Flowers of Pyrus pashia, 2 to 5 cm in diameter, are of white color that are slightly tinged with pink. They are pedicellate, ebracteate, actinomorphic, cyclic, hermaphrodite, and epigynous. Flowers borne on spurs and each spur usually bear 3 to 11 flowers. Each flower has 5 sepals and 5 petals along with 15 to 20 red colored stamens that are slightly shorter than petals. They have inferior ovary with 3 to 5 locules and each locule contains 2 ovules.

==Fruit==
Pyrus pashia is a fruit bearing tree. Its fruit is edible and characterized as being pome. It looks like the russet apple and has an astringent but sweet taste when ripe.

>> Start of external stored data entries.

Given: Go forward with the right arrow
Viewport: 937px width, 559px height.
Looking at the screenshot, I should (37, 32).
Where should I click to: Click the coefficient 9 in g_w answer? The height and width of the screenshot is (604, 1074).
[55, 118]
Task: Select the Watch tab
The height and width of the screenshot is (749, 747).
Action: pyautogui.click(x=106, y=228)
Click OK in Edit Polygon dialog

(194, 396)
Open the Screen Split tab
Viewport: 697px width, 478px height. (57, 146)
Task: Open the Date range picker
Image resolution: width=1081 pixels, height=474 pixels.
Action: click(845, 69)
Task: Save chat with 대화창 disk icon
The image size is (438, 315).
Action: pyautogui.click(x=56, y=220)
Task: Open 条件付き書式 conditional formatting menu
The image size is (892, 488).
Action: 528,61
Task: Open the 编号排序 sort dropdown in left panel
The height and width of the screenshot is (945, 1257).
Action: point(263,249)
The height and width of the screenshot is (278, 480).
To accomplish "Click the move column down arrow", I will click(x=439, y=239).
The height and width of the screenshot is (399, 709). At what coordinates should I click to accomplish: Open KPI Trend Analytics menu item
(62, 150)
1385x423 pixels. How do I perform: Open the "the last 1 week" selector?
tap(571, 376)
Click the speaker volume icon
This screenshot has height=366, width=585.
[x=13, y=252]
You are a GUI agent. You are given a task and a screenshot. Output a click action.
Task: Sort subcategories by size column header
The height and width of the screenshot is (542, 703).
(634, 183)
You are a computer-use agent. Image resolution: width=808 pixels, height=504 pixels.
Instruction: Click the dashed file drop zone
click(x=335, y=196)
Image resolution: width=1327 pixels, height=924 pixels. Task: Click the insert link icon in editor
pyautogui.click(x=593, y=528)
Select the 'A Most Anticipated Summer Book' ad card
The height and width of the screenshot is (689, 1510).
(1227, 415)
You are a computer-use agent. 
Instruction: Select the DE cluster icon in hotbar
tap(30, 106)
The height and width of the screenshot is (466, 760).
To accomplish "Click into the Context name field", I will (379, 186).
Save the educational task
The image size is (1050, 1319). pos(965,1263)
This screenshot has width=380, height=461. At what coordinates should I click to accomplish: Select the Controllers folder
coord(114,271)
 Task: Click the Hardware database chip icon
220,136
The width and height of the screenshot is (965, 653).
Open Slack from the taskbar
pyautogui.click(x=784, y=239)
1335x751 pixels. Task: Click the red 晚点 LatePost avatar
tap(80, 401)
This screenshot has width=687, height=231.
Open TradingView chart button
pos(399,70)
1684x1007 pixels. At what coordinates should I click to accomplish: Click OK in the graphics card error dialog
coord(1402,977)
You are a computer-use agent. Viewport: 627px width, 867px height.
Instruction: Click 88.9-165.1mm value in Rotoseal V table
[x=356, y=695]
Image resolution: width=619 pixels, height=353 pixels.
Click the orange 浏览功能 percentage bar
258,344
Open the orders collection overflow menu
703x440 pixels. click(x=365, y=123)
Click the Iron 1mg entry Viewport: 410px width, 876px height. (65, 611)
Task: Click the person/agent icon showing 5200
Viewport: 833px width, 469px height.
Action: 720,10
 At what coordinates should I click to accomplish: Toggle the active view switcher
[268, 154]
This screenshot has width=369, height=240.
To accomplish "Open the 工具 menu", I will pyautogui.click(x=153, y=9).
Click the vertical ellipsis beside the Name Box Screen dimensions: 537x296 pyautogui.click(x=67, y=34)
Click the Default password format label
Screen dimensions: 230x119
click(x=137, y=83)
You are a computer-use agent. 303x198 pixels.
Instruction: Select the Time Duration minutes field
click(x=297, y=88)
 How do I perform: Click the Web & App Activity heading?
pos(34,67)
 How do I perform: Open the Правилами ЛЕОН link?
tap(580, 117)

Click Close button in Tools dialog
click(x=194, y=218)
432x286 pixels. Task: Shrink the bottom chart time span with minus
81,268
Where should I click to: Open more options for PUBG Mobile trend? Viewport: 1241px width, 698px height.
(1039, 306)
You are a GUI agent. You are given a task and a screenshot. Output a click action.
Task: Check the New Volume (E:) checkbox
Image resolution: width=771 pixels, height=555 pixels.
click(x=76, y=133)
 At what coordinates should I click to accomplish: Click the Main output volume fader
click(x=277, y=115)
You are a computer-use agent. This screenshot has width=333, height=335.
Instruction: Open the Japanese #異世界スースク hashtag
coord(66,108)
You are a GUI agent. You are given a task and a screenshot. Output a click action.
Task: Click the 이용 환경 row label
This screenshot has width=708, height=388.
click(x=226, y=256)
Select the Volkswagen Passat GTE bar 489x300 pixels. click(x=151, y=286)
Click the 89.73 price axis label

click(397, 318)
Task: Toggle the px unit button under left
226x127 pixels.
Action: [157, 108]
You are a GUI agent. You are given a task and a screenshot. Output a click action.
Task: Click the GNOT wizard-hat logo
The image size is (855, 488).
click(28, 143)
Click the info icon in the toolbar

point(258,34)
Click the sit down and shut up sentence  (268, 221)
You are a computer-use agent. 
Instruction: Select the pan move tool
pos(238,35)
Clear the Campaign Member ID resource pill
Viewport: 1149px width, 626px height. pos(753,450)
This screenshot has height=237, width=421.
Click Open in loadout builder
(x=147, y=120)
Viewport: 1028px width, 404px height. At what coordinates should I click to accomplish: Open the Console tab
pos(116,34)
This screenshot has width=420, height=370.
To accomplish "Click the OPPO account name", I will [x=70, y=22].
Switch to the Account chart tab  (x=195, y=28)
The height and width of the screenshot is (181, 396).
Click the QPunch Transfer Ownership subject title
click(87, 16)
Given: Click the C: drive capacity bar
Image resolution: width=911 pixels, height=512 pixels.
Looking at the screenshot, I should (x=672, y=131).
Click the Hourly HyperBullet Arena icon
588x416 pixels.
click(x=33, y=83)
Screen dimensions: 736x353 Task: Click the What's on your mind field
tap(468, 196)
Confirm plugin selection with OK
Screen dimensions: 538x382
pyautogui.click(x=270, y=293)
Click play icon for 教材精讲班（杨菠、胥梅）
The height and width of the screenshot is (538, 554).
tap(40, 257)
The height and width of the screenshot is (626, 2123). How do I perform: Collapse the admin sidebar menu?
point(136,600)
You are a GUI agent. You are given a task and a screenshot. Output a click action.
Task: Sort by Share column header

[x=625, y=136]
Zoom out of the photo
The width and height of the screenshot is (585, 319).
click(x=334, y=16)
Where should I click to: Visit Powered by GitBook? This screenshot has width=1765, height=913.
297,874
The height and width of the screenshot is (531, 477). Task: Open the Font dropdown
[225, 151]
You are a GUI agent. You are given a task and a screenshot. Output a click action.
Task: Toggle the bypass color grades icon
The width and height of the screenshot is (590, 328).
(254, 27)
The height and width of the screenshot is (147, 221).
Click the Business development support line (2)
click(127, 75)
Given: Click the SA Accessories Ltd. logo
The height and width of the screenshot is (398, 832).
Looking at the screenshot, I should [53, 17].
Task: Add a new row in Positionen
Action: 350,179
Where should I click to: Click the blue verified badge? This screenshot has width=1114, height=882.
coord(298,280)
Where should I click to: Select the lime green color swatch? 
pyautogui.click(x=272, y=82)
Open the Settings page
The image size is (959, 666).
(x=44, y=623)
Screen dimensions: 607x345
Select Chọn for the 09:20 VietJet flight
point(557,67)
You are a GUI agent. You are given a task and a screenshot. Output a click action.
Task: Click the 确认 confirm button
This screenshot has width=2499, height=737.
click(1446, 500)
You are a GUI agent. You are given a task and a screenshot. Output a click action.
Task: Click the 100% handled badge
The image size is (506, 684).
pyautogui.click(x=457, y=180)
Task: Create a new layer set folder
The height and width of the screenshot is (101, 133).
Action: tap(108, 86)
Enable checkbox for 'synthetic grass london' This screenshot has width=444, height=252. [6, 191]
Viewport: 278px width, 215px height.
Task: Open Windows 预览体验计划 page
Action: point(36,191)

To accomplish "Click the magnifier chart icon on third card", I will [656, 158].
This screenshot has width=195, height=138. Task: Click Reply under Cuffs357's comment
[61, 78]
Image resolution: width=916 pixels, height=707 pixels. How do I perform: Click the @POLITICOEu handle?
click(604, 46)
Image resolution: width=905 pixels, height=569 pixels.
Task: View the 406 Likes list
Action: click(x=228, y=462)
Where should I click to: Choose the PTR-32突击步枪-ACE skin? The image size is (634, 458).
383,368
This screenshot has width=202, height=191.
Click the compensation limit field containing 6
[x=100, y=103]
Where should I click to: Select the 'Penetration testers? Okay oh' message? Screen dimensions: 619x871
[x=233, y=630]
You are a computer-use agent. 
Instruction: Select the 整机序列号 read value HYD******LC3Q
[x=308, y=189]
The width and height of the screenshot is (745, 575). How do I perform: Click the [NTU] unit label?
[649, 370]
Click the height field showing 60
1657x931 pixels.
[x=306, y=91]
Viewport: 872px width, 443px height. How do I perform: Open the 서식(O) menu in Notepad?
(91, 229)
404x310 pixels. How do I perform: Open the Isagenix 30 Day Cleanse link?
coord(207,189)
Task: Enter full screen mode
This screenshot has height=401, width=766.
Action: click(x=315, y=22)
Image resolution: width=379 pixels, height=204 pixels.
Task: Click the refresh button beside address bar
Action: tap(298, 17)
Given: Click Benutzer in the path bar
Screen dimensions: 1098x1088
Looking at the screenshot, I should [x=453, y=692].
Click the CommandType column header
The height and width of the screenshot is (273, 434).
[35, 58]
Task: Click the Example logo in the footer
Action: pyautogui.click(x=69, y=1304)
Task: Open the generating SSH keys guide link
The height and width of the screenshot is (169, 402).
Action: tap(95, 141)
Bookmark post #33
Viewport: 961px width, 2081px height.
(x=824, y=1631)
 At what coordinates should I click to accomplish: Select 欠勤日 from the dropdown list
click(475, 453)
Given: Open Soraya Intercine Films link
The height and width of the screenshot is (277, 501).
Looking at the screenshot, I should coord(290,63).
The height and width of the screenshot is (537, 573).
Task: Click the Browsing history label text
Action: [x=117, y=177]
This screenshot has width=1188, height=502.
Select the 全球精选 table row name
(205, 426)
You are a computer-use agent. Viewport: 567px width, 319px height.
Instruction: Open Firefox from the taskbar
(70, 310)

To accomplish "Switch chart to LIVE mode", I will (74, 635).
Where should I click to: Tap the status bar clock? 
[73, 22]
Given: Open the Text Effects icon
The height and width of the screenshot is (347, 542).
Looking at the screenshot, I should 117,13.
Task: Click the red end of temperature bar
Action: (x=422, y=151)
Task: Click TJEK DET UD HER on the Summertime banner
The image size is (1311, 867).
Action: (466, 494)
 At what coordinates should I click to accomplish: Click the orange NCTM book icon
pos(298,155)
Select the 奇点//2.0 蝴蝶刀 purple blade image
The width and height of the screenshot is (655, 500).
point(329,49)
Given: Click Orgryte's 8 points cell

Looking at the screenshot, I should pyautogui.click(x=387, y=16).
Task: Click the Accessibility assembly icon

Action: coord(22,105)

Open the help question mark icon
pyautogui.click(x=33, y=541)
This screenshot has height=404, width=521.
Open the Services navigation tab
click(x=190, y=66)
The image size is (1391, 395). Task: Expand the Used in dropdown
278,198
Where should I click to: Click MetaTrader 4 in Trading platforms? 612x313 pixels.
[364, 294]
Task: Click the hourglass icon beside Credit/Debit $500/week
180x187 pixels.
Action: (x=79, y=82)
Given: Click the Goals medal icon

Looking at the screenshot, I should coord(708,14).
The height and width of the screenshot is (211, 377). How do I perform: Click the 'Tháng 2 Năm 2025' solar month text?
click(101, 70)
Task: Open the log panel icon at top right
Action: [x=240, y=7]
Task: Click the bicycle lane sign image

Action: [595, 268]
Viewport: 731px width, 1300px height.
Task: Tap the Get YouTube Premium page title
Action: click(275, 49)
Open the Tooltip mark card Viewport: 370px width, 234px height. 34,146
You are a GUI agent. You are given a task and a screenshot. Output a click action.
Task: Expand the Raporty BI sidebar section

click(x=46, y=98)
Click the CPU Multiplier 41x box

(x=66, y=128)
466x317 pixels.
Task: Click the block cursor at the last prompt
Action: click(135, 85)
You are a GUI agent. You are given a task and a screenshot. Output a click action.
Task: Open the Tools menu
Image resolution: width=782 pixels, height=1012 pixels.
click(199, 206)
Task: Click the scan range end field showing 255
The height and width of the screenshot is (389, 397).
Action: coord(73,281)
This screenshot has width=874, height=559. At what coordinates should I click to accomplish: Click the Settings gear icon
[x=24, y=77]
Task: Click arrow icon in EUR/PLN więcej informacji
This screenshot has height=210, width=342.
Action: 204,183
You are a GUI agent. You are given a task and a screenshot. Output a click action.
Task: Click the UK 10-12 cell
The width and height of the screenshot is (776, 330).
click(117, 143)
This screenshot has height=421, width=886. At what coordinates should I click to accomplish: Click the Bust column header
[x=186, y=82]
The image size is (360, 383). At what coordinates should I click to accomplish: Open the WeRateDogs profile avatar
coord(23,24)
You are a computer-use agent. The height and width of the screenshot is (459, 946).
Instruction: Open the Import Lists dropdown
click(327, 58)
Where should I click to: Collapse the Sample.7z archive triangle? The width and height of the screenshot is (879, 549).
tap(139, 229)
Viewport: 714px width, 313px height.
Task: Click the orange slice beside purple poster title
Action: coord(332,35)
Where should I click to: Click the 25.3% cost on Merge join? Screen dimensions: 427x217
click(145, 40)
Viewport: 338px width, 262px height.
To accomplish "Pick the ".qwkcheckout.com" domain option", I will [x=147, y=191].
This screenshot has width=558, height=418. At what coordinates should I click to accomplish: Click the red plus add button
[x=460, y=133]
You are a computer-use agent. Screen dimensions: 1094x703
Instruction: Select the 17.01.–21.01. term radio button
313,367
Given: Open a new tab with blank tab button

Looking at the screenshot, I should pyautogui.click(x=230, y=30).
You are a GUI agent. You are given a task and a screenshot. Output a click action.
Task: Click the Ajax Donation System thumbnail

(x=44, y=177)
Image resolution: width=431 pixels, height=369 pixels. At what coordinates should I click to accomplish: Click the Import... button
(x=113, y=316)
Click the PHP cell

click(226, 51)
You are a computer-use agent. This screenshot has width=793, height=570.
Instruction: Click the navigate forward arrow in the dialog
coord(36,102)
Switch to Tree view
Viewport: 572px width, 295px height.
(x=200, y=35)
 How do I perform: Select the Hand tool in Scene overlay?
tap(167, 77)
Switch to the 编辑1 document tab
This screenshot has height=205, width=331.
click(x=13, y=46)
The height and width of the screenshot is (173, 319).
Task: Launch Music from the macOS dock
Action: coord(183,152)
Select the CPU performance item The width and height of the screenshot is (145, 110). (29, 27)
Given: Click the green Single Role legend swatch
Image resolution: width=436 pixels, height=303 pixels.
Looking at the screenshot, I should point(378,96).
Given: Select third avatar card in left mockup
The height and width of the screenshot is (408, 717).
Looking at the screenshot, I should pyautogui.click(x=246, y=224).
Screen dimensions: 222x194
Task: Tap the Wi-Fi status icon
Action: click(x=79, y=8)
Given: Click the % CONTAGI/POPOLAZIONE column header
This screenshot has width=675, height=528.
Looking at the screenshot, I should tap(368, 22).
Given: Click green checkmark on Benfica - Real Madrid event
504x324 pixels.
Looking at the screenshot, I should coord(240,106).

The early fruit is mostly of light green color but at maturity, its color turns blackish brown with numerous yellow and white dots on its skin surface. The shape of fruit is often described as oblate, ovoid, obovoid, oval or quince. On average the fruit diameter ranges from 1 to 4 cm and the height ranges from 2 to 5 cm.

Fruit of Pyrus pashia is best to eat when it is slightly decaying. It is set apart from the cultivated pears by having a grittier texture. The fully ripe fruit has a reasonable flavor and, when bletted, is sweet and very pleasant to eat. It requires May to December time period to mature. A mature tree yields about 45 kg of fruit per year.

However, it is rarely found in local, national and international markets as it is not a major cultivated tree and also the fruit are very soft and highly perishable at maturity.

==Nutrition==
The nutritive contents of fruit are about 6.8% sugars, 3.7% protein, 1% ash, 0.4% pectin. It also contains a low content of Vitamin C, about 1.2 mg per 100g.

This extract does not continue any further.